**Goal:**
Convert the listing from its start through the line containing "click(x=91, y=184)" into a two-column CSV with the headers instruction and click, one row for each item. Put each item's text and its answer in one quoted field apiece, with line breaks replaced by spaces.
[Begin]
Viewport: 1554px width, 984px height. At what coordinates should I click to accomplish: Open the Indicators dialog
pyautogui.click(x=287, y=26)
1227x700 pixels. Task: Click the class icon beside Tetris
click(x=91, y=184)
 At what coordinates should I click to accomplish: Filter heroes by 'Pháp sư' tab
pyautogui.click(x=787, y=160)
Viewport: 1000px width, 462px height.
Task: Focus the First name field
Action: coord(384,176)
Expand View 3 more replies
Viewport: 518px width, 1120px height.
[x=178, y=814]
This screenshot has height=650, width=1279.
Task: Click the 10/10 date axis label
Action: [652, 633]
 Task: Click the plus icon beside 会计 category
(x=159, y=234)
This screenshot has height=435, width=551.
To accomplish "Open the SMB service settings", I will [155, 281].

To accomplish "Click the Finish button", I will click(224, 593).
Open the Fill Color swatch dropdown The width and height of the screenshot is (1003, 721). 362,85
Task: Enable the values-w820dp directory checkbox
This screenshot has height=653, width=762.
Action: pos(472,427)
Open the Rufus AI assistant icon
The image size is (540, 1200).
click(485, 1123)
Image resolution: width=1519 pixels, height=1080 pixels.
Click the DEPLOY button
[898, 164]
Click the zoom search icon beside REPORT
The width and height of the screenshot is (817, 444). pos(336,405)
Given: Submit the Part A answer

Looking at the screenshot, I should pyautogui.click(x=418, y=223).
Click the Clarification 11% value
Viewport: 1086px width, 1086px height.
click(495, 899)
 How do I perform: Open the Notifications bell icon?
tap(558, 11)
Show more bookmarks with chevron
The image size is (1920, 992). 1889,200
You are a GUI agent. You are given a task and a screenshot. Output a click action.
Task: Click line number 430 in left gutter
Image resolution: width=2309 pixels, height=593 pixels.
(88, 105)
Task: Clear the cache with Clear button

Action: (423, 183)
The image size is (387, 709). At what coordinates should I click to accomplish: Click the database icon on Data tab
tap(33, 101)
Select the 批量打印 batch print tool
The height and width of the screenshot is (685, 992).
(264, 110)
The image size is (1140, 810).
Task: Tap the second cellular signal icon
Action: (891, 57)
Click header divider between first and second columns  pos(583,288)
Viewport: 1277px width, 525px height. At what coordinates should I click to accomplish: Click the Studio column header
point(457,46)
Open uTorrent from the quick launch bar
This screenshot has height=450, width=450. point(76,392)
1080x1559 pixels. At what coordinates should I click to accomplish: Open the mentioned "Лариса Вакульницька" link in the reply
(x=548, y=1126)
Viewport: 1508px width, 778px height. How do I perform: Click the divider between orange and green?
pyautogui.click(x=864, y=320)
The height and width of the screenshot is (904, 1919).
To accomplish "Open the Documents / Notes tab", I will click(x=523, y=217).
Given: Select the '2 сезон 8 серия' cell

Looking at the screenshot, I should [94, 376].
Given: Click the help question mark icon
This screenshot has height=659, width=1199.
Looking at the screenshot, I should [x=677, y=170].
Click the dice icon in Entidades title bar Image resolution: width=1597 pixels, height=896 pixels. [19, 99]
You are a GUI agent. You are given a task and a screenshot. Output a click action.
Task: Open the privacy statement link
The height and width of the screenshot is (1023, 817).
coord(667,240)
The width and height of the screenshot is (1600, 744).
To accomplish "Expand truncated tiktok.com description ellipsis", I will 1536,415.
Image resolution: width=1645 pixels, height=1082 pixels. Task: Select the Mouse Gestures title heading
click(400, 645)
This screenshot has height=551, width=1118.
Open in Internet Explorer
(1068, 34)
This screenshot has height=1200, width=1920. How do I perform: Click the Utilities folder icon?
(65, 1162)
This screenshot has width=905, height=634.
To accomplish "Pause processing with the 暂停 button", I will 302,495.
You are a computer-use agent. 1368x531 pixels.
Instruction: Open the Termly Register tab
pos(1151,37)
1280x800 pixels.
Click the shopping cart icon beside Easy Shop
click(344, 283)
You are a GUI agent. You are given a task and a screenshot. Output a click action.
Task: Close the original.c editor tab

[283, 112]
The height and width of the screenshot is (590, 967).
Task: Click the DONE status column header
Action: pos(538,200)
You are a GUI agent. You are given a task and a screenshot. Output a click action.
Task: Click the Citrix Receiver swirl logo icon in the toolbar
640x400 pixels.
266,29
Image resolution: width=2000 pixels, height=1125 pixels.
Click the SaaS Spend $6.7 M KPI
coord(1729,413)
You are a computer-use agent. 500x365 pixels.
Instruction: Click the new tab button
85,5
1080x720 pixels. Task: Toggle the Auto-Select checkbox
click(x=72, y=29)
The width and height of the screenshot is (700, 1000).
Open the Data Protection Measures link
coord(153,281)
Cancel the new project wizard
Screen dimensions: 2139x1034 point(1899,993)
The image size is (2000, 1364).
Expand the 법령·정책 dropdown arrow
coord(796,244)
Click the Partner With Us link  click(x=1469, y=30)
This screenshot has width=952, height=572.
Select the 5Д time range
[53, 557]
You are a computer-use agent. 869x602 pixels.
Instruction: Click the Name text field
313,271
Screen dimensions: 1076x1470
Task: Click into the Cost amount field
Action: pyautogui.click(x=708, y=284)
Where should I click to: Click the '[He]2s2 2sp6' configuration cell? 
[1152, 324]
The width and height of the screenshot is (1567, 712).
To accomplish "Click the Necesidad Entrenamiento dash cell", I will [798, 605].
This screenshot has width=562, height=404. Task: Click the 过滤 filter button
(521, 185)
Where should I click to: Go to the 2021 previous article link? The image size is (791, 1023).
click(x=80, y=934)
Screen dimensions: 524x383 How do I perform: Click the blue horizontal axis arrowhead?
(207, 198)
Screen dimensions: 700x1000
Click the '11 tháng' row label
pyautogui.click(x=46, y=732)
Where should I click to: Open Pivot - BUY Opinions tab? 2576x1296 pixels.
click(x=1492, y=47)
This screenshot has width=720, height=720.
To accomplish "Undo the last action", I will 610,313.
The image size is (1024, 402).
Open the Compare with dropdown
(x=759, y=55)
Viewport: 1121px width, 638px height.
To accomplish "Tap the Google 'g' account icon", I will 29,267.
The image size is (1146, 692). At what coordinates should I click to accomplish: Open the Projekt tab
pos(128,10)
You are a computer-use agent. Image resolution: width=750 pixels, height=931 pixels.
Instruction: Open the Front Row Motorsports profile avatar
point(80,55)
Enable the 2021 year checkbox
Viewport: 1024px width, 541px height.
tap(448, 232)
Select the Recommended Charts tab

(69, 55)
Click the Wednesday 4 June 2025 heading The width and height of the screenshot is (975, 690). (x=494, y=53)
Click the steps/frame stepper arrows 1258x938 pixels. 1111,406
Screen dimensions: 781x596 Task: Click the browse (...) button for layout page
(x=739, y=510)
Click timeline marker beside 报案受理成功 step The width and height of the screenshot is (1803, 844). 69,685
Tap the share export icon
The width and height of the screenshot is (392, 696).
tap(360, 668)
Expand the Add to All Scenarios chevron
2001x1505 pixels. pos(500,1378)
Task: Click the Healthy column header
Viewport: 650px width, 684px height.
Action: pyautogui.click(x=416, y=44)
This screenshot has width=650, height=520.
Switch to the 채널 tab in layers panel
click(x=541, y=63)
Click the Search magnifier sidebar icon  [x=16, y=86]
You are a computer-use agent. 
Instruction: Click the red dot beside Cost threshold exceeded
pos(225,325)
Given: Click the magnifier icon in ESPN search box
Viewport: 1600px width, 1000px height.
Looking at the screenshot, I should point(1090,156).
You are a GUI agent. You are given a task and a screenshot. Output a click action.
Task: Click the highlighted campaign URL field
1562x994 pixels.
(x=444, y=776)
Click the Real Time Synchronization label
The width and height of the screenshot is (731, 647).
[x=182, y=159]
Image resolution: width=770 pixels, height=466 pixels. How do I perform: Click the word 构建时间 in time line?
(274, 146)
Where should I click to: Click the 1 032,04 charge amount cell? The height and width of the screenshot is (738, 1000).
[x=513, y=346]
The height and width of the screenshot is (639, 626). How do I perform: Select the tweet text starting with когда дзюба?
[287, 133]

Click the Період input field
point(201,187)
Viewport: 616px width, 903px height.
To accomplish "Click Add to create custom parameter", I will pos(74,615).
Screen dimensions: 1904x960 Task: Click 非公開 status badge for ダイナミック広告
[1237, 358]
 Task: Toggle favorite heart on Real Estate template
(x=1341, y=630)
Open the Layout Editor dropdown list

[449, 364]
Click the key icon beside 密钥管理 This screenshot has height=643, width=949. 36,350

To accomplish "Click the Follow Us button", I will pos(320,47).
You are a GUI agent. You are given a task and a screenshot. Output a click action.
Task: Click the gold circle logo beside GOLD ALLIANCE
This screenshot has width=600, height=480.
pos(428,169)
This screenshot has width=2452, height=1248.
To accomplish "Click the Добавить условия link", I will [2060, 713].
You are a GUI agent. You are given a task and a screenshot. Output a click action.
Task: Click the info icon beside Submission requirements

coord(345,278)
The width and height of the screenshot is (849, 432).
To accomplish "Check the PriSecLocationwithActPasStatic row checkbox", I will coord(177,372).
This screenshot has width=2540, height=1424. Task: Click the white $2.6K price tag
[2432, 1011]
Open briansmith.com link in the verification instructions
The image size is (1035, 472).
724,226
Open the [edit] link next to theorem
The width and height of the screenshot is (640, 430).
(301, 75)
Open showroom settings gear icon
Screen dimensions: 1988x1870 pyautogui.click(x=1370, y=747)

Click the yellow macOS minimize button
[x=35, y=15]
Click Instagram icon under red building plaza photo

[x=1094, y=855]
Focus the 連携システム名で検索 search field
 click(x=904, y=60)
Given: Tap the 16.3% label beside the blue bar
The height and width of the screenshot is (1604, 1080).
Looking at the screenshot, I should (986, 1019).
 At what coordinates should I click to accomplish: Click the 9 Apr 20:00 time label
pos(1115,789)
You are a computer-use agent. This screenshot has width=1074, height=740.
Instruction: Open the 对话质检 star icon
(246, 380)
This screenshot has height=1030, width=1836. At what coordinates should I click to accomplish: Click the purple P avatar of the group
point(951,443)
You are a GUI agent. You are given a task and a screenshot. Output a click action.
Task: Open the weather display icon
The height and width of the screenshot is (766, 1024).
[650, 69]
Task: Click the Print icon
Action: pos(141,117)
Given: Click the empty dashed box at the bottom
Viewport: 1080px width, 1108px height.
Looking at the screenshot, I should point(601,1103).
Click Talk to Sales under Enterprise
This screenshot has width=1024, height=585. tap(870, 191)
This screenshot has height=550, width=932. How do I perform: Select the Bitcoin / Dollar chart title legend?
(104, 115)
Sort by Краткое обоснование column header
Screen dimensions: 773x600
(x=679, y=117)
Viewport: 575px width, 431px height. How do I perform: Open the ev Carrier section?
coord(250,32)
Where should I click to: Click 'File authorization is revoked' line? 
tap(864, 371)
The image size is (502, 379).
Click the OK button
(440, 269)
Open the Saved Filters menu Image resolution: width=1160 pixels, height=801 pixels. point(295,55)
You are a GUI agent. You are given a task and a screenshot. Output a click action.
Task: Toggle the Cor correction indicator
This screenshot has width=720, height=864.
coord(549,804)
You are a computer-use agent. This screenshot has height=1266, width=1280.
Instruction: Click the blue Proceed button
[End]
**Solution to the exercise:**
instruction,click
"Viewport: 1554px width, 984px height. At what coordinates should I click to accomplish: Open the Indicators dialog","pyautogui.click(x=287, y=26)"
"1227x700 pixels. Task: Click the class icon beside Tetris","click(x=91, y=184)"